• [Exercise objective] Every line from the one with "Click the 新增合同备注" to the one with "941x514 pixels.", including those two, is to be copied exactly; all other lines of the entries below are left out.

(Source data begins)

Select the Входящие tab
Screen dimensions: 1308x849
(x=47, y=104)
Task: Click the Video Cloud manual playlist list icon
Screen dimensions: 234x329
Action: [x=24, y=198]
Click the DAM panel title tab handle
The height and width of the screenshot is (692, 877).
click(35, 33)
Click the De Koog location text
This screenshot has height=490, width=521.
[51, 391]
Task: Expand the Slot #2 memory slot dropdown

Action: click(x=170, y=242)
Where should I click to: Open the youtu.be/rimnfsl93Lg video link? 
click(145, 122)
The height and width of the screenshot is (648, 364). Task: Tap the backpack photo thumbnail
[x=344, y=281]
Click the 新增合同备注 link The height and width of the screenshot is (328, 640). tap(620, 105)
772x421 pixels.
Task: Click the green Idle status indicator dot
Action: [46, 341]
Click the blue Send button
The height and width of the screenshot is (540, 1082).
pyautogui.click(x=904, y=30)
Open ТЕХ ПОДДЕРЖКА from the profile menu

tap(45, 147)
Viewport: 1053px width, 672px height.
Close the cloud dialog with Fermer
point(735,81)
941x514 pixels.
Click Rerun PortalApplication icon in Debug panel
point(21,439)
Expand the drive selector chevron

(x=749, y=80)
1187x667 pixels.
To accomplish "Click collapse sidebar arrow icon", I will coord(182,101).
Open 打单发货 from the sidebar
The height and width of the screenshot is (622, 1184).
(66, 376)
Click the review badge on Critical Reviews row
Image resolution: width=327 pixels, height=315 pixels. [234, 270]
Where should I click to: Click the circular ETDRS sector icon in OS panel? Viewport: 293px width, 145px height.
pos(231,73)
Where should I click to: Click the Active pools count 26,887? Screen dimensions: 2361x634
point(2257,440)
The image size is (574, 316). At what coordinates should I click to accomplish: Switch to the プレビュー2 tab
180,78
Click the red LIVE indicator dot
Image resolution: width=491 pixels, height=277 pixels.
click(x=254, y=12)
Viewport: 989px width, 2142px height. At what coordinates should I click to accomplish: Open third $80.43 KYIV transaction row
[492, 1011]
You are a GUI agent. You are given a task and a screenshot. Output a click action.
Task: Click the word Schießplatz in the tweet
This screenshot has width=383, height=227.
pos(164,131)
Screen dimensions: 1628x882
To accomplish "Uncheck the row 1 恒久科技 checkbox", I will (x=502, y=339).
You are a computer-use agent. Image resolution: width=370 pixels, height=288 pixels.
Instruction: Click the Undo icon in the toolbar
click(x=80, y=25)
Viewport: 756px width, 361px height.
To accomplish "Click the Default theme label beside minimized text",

(Source data ends)

• [Solution to the problem]
Click the 新增合同备注 link The height and width of the screenshot is (328, 640). tap(620, 105)
772x421 pixels.
Task: Click the green Idle status indicator dot
Action: [46, 341]
Click the blue Send button
The height and width of the screenshot is (540, 1082).
pyautogui.click(x=904, y=30)
Open ТЕХ ПОДДЕРЖКА from the profile menu

tap(45, 147)
Viewport: 1053px width, 672px height.
Close the cloud dialog with Fermer
point(735,81)
941x514 pixels.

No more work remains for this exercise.